You have a 2D array. The usual way to traverse it, is be double for loop.
The usual order will be this:
1st row – 1st column
1st row – 2nd column
..
1st row – last column
2nd row – 1st column

last row – last column

Assume you are using the order described above, you may want to do something like this:

Every time you find a land bit, explore the array at the right, upper, right-upper, right-bottom and at the bottom of this position (the other directions are visited before this step) and find the max length of contigius zeros.

Here is very naive example:

#include <stdio.h>

int main() {
  const int N = 4;
  const int M = 5;

  int a[4][5] =
  {
    { 1, 0, 0, 0, 0},
    { 0, 0, 1, 1, 0},
    { 0, 1, 0, 0, 0},
    { 0, 0, 0, 0, 0}
  };

  /* A naive implementation, which can optimized.
   * Some initializations are not needed.
   */

  int i, j, k, z, len;
  int max_len = -1;

  // traverse the array in the order described before
  for(i = 0 ; i < N ; ++i)
  {
    for(j = 0 ; j < M ; ++j)
    {
      /* Land bit found! Explore the array in the needed directions. */
      if(a[i][j] == 0) {

        // remember where we start from
        k = i;
        z = j;
        len = 0;
        // search right
        // while we are inside the limits of the array
        // (here we need to check only the columns, since
        // we move to the right)
        while(z < M) {
          // and we find land bits
          if(a[k][z++] == 0)
            len++; // increase the current length
          else     // we want contiguous land bits
            break; // we found a water bit, so break this loop
        }

        // is the current length better than the current found?
        if(len > max_len)
          max_len = len; // yes, so update max_len


        // return back to initial cell we started from
        k = i;
        z = j;
        len = 0;
        // search down
        while(k < N) {
          if(a[k++][z] == 0)
            len++;
          else
            break;
        }
        if(len > max_len)
          max_len = len;

        k = i;
        z = j;
        len = 0;
        // search right and down
        while(k < N && z < M) {
          if(a[k++][z++] == 0)
            len++;
          else
            break;
        }
        if(len > max_len)
          max_len = len;

        k = i;
        z = j;
        len = 0;
        // search upper
        while(k >= 0) {
          if(a[k--][z] == 0)
            len++;
          else
            break;
        }
        if(len > max_len)
          max_len = len;

        k = i;
        z = j;
        len = 0;
        // search upper and right
        while(k >= 0 && z < M) {
          if(a[k++][z++] == 0)
            len++;
          else
            break;
        }
        if(len > max_len)
          max_len = len;
      }
    }
  }

  printf("max_length = %d\n", max_len);

  return 0;
}

After understanding the naive approach, try to see where your approach misses. Use a paper and try with smaller examples. This site is not just for debugging. 🙂

[EDIT]

As Floris mentioned, this example assumes that the land is a straight line, in any direction.
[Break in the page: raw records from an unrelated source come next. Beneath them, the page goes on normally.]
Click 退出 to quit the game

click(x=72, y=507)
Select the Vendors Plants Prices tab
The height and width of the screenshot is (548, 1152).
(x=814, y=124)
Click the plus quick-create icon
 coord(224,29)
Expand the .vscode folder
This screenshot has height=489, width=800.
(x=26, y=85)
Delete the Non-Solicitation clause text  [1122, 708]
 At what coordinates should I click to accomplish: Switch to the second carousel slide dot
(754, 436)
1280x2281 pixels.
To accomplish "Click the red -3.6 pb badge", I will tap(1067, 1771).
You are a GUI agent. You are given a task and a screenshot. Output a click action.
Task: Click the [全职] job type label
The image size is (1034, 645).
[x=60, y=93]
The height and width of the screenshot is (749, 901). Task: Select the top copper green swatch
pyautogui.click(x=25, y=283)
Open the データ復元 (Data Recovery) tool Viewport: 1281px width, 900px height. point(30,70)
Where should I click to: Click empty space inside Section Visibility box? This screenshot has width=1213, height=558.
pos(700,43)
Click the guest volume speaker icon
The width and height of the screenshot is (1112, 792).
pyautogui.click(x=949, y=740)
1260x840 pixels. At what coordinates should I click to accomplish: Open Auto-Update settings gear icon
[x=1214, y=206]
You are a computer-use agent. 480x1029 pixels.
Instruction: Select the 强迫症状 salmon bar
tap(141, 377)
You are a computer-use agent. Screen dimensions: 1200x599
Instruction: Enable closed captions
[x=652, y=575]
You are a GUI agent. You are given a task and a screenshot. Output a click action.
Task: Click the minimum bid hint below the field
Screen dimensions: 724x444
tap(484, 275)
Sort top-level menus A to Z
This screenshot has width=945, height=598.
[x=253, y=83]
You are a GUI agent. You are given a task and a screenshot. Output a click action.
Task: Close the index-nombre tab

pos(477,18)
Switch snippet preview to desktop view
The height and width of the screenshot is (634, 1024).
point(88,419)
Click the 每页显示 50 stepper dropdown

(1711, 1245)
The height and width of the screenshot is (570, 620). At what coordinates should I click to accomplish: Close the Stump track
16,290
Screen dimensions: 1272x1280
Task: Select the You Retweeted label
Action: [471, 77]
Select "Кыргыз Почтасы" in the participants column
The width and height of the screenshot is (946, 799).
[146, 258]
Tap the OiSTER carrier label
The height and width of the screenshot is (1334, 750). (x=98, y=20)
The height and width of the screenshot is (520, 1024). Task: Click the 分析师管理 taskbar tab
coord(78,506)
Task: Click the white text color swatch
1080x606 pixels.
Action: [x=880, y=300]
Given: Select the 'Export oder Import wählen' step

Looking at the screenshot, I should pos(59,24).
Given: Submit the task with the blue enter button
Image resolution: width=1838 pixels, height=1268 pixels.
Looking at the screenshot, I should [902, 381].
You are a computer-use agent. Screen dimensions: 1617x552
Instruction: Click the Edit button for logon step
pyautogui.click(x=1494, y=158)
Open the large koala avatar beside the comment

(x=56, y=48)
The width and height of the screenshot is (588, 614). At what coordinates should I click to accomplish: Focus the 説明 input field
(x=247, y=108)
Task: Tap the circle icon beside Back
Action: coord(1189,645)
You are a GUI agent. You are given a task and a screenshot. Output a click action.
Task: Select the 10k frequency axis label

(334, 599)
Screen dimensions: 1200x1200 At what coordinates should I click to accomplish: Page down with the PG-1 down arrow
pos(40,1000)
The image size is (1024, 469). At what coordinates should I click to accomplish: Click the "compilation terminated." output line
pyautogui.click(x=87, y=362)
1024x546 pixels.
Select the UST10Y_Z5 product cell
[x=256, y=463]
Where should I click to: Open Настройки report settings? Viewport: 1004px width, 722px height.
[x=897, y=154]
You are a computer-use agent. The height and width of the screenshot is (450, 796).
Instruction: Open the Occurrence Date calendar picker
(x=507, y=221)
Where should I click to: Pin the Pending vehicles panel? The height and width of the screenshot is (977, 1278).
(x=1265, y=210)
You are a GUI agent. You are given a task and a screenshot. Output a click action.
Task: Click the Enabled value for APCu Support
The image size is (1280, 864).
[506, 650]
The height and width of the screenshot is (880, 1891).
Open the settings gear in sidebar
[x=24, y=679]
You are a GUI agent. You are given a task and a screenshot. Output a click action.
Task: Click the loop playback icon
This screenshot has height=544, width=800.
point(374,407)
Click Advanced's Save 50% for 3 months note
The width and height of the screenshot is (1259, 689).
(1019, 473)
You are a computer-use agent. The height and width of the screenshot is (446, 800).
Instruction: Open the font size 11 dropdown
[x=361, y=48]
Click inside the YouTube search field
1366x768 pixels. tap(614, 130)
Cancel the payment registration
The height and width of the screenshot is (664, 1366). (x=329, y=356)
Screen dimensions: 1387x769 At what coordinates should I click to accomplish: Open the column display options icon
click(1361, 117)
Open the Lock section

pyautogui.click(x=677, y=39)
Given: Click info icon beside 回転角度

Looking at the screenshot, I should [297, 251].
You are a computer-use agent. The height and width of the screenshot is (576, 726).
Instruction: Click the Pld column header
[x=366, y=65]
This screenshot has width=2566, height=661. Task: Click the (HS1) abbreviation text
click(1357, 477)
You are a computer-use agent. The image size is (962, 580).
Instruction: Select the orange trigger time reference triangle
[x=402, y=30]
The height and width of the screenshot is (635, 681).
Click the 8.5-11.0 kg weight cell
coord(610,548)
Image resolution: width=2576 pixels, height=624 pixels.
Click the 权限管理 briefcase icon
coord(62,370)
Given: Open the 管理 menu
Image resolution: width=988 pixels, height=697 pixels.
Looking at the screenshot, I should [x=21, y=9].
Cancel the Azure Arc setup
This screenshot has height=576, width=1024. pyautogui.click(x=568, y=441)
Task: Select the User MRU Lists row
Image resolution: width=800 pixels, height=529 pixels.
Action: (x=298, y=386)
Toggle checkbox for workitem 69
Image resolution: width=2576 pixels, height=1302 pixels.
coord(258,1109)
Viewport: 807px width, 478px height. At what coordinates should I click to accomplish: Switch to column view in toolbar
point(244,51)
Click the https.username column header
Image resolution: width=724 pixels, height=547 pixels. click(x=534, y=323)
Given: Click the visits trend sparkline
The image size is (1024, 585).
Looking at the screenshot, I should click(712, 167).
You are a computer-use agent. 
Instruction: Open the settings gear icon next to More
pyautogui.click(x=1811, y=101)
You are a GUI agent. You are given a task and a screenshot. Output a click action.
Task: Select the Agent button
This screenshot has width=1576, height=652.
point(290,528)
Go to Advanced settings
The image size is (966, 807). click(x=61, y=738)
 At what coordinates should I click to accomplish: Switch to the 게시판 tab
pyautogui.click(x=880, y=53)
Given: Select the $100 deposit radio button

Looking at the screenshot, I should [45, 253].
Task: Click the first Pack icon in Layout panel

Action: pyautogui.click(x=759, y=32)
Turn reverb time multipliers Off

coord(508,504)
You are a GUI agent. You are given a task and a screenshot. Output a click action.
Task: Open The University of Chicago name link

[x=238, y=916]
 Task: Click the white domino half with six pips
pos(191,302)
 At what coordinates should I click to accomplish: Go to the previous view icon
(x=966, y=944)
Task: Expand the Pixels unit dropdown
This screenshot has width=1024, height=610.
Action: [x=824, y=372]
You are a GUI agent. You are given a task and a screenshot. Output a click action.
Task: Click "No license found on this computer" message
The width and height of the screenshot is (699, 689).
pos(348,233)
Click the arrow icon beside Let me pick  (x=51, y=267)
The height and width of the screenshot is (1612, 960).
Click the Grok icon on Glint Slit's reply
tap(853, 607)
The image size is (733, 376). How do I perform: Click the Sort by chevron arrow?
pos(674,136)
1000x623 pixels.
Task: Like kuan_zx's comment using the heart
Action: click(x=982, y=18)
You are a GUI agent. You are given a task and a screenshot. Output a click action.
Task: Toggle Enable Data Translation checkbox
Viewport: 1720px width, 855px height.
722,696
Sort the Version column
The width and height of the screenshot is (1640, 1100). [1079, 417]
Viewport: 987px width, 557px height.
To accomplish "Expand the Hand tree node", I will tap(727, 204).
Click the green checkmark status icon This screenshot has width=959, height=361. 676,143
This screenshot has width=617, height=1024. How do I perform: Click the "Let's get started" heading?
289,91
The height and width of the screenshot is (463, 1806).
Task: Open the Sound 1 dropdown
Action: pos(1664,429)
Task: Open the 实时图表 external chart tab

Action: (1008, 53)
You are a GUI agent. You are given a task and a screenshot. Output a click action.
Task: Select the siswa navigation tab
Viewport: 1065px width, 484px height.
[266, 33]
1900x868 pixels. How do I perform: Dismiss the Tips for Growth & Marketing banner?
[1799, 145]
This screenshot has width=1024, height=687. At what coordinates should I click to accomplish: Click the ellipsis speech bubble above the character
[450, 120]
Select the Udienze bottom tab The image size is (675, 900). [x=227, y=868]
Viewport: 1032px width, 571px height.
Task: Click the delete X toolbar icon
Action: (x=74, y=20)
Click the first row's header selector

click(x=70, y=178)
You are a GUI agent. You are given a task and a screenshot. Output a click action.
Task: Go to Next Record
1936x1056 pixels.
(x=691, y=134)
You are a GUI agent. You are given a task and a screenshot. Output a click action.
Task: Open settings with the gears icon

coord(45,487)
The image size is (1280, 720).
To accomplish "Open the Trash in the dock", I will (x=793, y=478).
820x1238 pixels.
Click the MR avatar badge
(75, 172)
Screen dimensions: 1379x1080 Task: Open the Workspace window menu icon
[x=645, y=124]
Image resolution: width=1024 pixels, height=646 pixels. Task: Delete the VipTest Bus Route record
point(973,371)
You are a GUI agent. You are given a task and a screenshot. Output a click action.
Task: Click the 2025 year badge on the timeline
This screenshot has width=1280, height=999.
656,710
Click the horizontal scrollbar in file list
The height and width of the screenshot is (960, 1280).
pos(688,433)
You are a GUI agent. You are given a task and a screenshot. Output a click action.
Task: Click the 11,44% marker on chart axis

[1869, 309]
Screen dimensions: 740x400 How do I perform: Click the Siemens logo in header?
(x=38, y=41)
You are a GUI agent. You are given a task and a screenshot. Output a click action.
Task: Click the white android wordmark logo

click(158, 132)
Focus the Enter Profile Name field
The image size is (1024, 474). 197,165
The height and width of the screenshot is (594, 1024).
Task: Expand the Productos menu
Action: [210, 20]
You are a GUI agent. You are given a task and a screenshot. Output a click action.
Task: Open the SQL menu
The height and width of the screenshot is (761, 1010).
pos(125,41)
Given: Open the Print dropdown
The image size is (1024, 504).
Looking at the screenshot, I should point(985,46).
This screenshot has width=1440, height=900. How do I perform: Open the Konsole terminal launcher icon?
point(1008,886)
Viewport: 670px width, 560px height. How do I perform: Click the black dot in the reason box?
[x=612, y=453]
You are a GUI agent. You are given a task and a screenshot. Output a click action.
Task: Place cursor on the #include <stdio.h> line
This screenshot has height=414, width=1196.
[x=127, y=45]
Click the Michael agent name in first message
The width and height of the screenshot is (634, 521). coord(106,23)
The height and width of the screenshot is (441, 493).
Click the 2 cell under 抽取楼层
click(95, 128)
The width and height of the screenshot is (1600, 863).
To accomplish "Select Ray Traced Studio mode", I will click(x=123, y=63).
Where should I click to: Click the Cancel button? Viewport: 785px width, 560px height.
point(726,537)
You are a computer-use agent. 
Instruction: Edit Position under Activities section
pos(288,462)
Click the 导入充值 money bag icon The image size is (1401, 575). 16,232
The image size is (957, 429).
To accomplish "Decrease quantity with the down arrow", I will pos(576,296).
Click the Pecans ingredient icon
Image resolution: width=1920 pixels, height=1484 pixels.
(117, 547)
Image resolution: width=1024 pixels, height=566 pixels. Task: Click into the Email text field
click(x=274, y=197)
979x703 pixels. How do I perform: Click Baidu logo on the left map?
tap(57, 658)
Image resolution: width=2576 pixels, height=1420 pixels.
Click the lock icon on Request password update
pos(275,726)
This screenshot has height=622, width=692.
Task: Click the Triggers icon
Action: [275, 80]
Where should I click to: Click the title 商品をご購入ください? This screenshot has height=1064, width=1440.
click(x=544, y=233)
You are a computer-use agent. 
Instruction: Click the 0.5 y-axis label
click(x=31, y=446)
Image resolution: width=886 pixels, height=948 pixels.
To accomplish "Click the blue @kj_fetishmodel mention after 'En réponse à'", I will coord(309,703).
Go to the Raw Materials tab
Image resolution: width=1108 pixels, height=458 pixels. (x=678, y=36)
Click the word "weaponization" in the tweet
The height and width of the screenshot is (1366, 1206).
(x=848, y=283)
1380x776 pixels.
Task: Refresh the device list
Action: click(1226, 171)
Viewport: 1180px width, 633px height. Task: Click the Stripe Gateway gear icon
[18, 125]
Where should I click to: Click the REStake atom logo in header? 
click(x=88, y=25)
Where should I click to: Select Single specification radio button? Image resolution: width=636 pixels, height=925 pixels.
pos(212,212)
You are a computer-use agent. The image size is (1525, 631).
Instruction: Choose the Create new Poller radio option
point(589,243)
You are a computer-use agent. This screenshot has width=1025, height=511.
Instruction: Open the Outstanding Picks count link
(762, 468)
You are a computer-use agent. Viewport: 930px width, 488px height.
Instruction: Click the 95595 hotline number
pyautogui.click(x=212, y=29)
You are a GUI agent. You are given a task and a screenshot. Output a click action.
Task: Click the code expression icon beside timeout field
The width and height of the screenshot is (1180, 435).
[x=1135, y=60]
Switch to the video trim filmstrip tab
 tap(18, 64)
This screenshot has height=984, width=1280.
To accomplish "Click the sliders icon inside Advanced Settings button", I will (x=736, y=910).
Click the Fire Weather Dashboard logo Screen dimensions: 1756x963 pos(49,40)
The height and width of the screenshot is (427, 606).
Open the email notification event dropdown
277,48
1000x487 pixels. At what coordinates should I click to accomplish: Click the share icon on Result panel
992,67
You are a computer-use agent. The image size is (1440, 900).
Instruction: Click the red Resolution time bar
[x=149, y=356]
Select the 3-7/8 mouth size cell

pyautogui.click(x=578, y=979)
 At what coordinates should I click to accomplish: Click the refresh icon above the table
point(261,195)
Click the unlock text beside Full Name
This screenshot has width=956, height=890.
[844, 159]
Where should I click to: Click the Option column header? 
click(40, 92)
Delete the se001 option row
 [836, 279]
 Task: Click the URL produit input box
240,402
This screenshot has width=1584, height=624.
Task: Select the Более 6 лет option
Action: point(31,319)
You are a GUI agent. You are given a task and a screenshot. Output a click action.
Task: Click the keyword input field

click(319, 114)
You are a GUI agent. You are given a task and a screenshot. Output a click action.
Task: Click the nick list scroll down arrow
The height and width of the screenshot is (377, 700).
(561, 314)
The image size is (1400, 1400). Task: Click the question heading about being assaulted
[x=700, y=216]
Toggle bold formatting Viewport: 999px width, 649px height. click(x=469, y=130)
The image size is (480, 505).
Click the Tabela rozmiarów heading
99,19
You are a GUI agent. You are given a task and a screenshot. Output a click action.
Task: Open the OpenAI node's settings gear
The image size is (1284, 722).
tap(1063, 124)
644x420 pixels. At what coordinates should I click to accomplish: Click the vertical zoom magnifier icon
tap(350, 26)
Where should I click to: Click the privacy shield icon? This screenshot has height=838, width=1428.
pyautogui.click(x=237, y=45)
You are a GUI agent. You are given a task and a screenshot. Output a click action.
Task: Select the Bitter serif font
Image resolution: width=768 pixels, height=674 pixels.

Based on the answer of Floris, in order to get it work for the U shaped land, you need to modify your countC like this:

else
{
    input2[x][y]=2;
    return 1+countC(input2,x-1,y,r1,c1)+
        countC(input2,x+1,y,r1,c1)+
        countC(input2,x,y-1,r1,c1)+
        countC(input2,x,y+1,r1,c1)+
        countC(input2,x+1,y+1,r1,c1)+
        countC(input2,x+1,y-1,r1,c1)+
        countC(input2,x-1,y+1,r1,c1)+
        countC(input2,x-1,y-1,r1,c1);
}

as you can see, you would need to go into diagonals too.